Collection entries
- Opening Delimiter -

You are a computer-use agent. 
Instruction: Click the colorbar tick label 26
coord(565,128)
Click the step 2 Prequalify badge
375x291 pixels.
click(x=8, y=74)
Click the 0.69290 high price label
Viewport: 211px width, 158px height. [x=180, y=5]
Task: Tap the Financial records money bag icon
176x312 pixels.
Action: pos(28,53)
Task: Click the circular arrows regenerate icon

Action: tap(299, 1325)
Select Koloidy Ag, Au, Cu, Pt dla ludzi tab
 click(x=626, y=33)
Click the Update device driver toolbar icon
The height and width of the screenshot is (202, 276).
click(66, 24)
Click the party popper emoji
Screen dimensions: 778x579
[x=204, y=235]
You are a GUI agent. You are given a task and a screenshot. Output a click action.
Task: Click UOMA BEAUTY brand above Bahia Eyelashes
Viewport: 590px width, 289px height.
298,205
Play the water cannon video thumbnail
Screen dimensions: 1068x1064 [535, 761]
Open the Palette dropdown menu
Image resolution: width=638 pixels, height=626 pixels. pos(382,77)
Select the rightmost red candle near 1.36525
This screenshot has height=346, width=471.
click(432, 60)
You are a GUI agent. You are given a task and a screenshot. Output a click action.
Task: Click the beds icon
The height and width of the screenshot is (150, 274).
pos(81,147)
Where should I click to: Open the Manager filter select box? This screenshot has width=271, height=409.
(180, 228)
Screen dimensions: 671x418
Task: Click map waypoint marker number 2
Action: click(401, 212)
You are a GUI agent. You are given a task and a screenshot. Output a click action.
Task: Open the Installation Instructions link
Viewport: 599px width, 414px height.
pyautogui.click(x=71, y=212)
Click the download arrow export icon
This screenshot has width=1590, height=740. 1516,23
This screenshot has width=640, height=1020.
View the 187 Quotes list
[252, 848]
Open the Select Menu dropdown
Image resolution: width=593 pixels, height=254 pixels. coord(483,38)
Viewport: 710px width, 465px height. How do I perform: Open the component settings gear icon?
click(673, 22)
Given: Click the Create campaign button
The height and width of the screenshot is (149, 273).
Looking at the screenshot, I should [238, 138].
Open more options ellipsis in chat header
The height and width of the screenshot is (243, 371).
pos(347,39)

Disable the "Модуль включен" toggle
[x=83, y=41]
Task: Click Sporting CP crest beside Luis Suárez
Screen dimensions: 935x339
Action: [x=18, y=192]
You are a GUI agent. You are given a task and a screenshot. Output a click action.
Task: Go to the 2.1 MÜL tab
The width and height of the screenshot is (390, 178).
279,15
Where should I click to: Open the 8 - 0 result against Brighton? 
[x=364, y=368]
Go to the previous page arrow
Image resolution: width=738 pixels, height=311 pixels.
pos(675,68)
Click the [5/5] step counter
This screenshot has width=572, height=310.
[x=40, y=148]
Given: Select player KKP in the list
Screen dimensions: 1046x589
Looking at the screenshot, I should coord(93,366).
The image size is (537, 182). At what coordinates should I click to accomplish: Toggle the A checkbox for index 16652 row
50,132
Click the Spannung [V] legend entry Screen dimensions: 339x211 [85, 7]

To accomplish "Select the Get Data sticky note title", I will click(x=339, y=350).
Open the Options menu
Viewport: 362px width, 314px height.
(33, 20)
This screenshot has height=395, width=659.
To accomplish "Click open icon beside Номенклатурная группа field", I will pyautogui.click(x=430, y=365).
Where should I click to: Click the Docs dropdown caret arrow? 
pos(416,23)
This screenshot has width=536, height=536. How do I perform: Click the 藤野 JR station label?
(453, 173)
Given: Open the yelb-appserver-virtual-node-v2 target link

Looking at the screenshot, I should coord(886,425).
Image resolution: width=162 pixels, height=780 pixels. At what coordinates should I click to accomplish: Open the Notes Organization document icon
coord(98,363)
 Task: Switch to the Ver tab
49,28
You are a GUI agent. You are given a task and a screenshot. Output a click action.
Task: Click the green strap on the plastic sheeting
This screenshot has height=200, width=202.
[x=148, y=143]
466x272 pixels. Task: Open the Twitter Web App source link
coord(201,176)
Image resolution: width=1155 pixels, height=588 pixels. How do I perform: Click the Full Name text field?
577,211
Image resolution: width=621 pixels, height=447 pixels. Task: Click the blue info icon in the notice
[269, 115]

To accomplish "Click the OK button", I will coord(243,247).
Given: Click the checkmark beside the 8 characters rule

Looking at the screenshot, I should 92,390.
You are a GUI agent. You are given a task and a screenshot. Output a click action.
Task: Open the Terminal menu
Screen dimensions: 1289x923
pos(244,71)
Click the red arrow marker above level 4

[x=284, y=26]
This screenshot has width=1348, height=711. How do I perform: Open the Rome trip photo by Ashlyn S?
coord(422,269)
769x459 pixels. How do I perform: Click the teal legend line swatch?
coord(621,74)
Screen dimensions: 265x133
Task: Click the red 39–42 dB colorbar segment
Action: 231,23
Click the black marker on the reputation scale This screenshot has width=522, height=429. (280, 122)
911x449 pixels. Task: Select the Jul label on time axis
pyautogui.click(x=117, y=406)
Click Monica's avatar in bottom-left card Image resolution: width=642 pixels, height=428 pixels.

- Closing Delimiter -

Print the records above in full, exactly.

You are a computer-use agent. 
Instruction: Click the colorbar tick label 26
coord(565,128)
Click the step 2 Prequalify badge
375x291 pixels.
click(x=8, y=74)
Click the 0.69290 high price label
Viewport: 211px width, 158px height. [x=180, y=5]
Task: Tap the Financial records money bag icon
176x312 pixels.
Action: pos(28,53)
Task: Click the circular arrows regenerate icon

Action: tap(299, 1325)
Select Koloidy Ag, Au, Cu, Pt dla ludzi tab
 click(x=626, y=33)
Click the Update device driver toolbar icon
The height and width of the screenshot is (202, 276).
click(66, 24)
Click the party popper emoji
Screen dimensions: 778x579
[x=204, y=235]
You are a GUI agent. You are given a task and a screenshot. Output a click action.
Task: Click UOMA BEAUTY brand above Bahia Eyelashes
Viewport: 590px width, 289px height.
298,205
Play the water cannon video thumbnail
Screen dimensions: 1068x1064 [535, 761]
Open the Palette dropdown menu
Image resolution: width=638 pixels, height=626 pixels. pos(382,77)
Select the rightmost red candle near 1.36525
This screenshot has height=346, width=471.
click(432, 60)
You are a GUI agent. You are given a task and a screenshot. Output a click action.
Task: Click the beds icon
The height and width of the screenshot is (150, 274).
pos(81,147)
Where should I click to: Open the Manager filter select box? This screenshot has width=271, height=409.
(180, 228)
Screen dimensions: 671x418
Task: Click map waypoint marker number 2
Action: click(401, 212)
You are a GUI agent. You are given a task and a screenshot. Output a click action.
Task: Open the Installation Instructions link
Viewport: 599px width, 414px height.
pyautogui.click(x=71, y=212)
Click the download arrow export icon
This screenshot has width=1590, height=740. 1516,23
This screenshot has width=640, height=1020.
View the 187 Quotes list
[252, 848]
Open the Select Menu dropdown
Image resolution: width=593 pixels, height=254 pixels. coord(483,38)
Viewport: 710px width, 465px height. How do I perform: Open the component settings gear icon?
click(673, 22)
Given: Click the Create campaign button
The height and width of the screenshot is (149, 273).
Looking at the screenshot, I should [238, 138].
Open more options ellipsis in chat header
The height and width of the screenshot is (243, 371).
pos(347,39)

Disable the "Модуль включен" toggle
[x=83, y=41]
Task: Click Sporting CP crest beside Luis Suárez
Screen dimensions: 935x339
Action: [x=18, y=192]
You are a GUI agent. You are given a task and a screenshot. Output a click action.
Task: Go to the 2.1 MÜL tab
The width and height of the screenshot is (390, 178).
279,15
Where should I click to: Open the 8 - 0 result against Brighton? 
[x=364, y=368]
Go to the previous page arrow
Image resolution: width=738 pixels, height=311 pixels.
pos(675,68)
Click the [5/5] step counter
This screenshot has width=572, height=310.
[x=40, y=148]
Given: Select player KKP in the list
Screen dimensions: 1046x589
Looking at the screenshot, I should coord(93,366).
The image size is (537, 182). At what coordinates should I click to accomplish: Toggle the A checkbox for index 16652 row
50,132
Click the Spannung [V] legend entry Screen dimensions: 339x211 [85, 7]

To accomplish "Select the Get Data sticky note title", I will click(x=339, y=350).
Open the Options menu
Viewport: 362px width, 314px height.
(33, 20)
This screenshot has height=395, width=659.
To accomplish "Click open icon beside Номенклатурная группа field", I will pyautogui.click(x=430, y=365).
Where should I click to: Click the Docs dropdown caret arrow? 
pos(416,23)
This screenshot has width=536, height=536. How do I perform: Click the 藤野 JR station label?
(453, 173)
Given: Open the yelb-appserver-virtual-node-v2 target link

Looking at the screenshot, I should coord(886,425).
Image resolution: width=162 pixels, height=780 pixels. At what coordinates should I click to accomplish: Open the Notes Organization document icon
coord(98,363)
 Task: Switch to the Ver tab
49,28
You are a GUI agent. You are given a task and a screenshot. Output a click action.
Task: Click the green strap on the plastic sheeting
This screenshot has height=200, width=202.
[x=148, y=143]
466x272 pixels. Task: Open the Twitter Web App source link
coord(201,176)
Image resolution: width=1155 pixels, height=588 pixels. How do I perform: Click the Full Name text field?
577,211
Image resolution: width=621 pixels, height=447 pixels. Task: Click the blue info icon in the notice
[269, 115]

To accomplish "Click the OK button", I will coord(243,247).
Given: Click the checkmark beside the 8 characters rule

Looking at the screenshot, I should 92,390.
You are a GUI agent. You are given a task and a screenshot. Output a click action.
Task: Open the Terminal menu
Screen dimensions: 1289x923
pos(244,71)
Click the red arrow marker above level 4

[x=284, y=26]
This screenshot has width=1348, height=711. How do I perform: Open the Rome trip photo by Ashlyn S?
coord(422,269)
769x459 pixels. How do I perform: Click the teal legend line swatch?
coord(621,74)
Screen dimensions: 265x133
Task: Click the red 39–42 dB colorbar segment
Action: 231,23
Click the black marker on the reputation scale This screenshot has width=522, height=429. (280, 122)
911x449 pixels. Task: Select the Jul label on time axis
pyautogui.click(x=117, y=406)
Click Monica's avatar in bottom-left card Image resolution: width=642 pixels, height=428 pixels.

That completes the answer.